Eric Raoult, maire UMP du Raincy (Seine-Saint-Denis), à la sortie du tribunal correctionnel de Bobigny, jeudi 7 février 2013, où il comparaissait pour violences conjugales.
Eric Raoult, maire UMP du Raincy (Seine-Saint-Denis), à la sortie du tribunal correctionnel de Bobigny, jeudi 7 février 2013, où il comparaissait pour violences conjugales. - Alexandre Gelebart / 20 Minutes

William Molinié

Volontiers «grande gueule» sur l’estrade politique, l’ancien ministre de la Ville Eric Raoult s’est présenté comme un simple justiciable ce jeudi devant le tribunal correctionnel de Bobigny (Seine-Saint-Denis), où il était jugé pour violences conjugales. Il est accusé d’avoir «giflé» et «bousculé» son épouse, qui était son assistante parlementaire, à plusieurs reprises entre décembre 2011 et octobre 2012.

Les juges ont diffusé à l’audience trois conversations audio qui ont été enregistrées sur un téléphone portable par sa femme, Corinne Raoult, après plusieurs disputes. Pour le président du tribunal, l’un des enregistrements signe un «aveu implicite». Dans la conversation, l’on entend son épouse se plaindre des gifles que lui aurait infligées l’ex-député. «Il va falloir t’y habituer. Chaque fois que tu iras trop loin, tu en recevras une», lui répond une voix d’homme, qu’Eric Raoult reconnaît être la sienne. «Mais je ne suis pas dans un état normal. Ça donne l’impression que je suis drogué», nuance-t-il.

Climat de disputes

A la barre, le maire du Raincy (Seine-Saint-Denis) s’est défendu d’avoir «levé la main». «Je confirme que je ne l’ai jamais frappée», a-t-il juré, reconnaissant un climat de disputes récurrentes, notamment à cause de l’attitude de sa femme avec qui il était en train de se séparer. «Parfois, elle était habillée d’une manière très provocatrice. Quand un jeune vient vous dire “Putain, elle est bonne, ta femme”, ça surprend. La femme d’un maire n’est pas une personne comme les autres!», justifie-t-il.
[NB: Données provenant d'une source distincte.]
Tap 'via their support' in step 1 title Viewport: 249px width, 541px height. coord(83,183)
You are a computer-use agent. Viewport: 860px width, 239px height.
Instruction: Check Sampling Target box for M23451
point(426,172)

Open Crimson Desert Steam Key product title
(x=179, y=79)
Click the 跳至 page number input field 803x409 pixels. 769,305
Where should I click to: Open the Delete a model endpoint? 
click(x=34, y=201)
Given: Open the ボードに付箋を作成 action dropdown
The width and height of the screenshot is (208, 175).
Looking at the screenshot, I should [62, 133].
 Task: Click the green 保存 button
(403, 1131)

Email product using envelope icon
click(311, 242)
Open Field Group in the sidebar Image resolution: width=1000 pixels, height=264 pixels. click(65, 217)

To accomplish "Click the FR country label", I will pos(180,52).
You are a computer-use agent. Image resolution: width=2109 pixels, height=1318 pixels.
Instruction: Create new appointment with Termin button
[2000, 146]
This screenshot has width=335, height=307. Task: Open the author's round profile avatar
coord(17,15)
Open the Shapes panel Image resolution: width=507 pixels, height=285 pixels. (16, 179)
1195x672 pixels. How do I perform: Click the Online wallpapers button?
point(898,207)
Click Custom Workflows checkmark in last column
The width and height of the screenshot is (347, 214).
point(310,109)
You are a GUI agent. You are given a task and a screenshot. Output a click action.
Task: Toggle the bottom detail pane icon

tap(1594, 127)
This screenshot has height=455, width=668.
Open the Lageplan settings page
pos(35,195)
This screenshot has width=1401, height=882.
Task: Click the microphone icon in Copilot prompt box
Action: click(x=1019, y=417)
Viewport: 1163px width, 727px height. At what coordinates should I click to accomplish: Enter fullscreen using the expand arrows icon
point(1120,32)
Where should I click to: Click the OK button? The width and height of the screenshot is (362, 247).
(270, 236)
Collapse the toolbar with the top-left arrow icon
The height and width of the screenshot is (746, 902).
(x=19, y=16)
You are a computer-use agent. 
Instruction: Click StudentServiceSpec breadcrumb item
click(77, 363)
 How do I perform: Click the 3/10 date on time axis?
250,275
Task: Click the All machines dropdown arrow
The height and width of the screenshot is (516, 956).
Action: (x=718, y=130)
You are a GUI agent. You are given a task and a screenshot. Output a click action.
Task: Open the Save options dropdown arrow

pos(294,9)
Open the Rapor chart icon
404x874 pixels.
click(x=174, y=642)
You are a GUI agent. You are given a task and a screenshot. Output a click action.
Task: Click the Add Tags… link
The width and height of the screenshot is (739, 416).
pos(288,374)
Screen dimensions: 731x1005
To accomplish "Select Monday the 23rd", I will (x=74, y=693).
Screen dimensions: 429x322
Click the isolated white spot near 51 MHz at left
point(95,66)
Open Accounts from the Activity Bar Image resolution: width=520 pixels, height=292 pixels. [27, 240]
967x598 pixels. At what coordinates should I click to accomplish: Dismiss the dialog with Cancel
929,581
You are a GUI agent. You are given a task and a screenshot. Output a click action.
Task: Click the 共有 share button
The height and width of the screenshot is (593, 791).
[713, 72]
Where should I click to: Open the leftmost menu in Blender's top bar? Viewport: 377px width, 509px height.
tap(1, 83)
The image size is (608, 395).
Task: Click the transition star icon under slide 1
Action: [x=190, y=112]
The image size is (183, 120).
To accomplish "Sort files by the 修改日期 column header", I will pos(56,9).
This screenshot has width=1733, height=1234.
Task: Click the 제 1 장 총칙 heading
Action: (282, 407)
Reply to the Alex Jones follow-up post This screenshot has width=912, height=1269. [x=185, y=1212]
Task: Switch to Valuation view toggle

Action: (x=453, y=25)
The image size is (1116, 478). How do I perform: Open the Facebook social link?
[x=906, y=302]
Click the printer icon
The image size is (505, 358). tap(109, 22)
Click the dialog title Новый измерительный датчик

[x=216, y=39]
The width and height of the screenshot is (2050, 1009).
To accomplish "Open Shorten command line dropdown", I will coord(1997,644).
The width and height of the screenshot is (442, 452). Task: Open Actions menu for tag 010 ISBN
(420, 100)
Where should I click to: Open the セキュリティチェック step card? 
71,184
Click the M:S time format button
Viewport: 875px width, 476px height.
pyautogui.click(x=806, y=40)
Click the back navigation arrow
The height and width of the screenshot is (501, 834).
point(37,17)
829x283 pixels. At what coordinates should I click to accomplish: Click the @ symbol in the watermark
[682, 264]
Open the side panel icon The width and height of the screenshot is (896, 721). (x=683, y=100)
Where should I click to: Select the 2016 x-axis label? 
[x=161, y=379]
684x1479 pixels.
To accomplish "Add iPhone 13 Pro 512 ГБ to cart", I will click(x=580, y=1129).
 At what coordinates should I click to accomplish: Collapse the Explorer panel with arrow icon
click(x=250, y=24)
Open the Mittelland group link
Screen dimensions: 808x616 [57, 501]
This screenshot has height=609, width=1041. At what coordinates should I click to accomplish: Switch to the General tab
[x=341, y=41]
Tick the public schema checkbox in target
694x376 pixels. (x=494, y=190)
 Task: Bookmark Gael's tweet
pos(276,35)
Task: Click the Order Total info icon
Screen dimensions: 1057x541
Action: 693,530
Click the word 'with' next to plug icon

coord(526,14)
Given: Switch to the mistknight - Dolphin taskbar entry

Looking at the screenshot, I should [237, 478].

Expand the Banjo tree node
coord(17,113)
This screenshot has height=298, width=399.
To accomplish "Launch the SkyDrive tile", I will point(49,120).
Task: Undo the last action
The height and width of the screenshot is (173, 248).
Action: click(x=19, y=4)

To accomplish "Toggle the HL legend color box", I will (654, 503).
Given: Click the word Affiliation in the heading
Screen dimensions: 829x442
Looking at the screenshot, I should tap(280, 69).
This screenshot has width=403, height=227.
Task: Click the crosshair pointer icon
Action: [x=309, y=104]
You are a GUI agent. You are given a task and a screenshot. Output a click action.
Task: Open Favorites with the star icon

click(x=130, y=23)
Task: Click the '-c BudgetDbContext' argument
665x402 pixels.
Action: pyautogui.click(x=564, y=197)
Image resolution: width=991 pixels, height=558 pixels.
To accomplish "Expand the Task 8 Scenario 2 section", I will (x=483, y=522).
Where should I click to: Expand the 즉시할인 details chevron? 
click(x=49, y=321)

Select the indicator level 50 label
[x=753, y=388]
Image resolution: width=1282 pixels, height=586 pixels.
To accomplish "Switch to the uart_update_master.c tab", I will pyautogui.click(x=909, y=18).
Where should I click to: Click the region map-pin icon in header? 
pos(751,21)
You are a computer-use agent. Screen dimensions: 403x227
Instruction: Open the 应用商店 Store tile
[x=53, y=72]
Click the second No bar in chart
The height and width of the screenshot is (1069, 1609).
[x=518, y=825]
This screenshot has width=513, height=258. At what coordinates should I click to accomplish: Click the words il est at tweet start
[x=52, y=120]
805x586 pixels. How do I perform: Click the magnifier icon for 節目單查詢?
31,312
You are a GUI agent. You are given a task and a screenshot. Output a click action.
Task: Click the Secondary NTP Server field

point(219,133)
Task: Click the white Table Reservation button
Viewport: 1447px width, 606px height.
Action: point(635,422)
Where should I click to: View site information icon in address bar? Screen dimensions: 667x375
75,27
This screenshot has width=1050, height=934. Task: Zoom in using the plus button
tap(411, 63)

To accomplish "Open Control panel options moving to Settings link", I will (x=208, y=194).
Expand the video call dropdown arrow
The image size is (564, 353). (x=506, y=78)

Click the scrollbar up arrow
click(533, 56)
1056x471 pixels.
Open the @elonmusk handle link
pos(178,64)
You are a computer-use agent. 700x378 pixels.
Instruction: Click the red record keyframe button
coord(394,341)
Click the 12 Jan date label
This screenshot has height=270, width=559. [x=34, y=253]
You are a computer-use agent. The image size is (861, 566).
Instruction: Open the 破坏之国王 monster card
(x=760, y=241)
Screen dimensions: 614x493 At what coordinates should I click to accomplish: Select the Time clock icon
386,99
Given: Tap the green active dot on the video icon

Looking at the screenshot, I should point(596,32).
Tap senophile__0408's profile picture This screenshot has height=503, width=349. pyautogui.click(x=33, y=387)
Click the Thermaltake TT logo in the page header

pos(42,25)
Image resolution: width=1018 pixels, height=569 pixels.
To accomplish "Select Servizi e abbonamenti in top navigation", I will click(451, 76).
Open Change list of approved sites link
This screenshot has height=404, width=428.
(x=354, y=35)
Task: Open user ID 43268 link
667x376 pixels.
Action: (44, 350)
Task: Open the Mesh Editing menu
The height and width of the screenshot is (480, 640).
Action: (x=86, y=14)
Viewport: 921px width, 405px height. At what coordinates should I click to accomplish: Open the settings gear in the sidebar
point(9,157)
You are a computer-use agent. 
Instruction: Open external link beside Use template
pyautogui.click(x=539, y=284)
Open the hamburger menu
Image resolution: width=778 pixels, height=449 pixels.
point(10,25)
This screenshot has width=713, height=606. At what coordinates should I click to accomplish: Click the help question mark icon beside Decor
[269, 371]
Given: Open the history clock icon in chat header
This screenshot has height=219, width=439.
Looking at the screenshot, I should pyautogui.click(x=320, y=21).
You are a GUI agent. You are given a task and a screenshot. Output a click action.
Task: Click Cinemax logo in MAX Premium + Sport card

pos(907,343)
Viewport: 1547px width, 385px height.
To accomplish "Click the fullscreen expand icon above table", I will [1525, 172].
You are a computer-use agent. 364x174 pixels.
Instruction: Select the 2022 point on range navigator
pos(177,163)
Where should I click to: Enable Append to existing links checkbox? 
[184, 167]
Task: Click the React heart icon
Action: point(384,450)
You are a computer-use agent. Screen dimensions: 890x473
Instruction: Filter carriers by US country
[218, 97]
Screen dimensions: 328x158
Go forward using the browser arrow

De son côté, Corinne Raoult est revenue sur plusieurs de ses déclarations, minimisant les accusations qu’elle avait portées à son encontre. D’ailleurs, elle a estimé devant le tribunal qu’une des scènes de violence était à «mettre sur le compte l’accident vasculaire cérébral» d’Eric Raoult, survenu en janvier 2012. «Il ne contrôlait pas ses gestes et ne coordonnait pas ses membres avec son cerveau, à cause de l’AVC», explique-t-elle, soutenant être aujourd’hui dans un «esprit d’apaisement».

«Premier stade de la violence conjugale»

Pour le procureur de la République, la culpabilité d’Eric Raoult ne fait pas de doute. Il estime par ailleurs que les déclarations de sa femme, qui ont «toujours été constantes» devant les policiers, sont «authentiques». Elle «couvre aujourd’hui son mari [en raison] d’une forme de culpabilité», argue-t-il.

Le procureur requiert trois mois de prison avec sursis, en guise d’«avertissement». Car selon lui, «ces faits ne sont pas d’une gravité extrême mais on est au premier stade de la violence conjugale». Le jugement a été mis en délibéré au 21 février.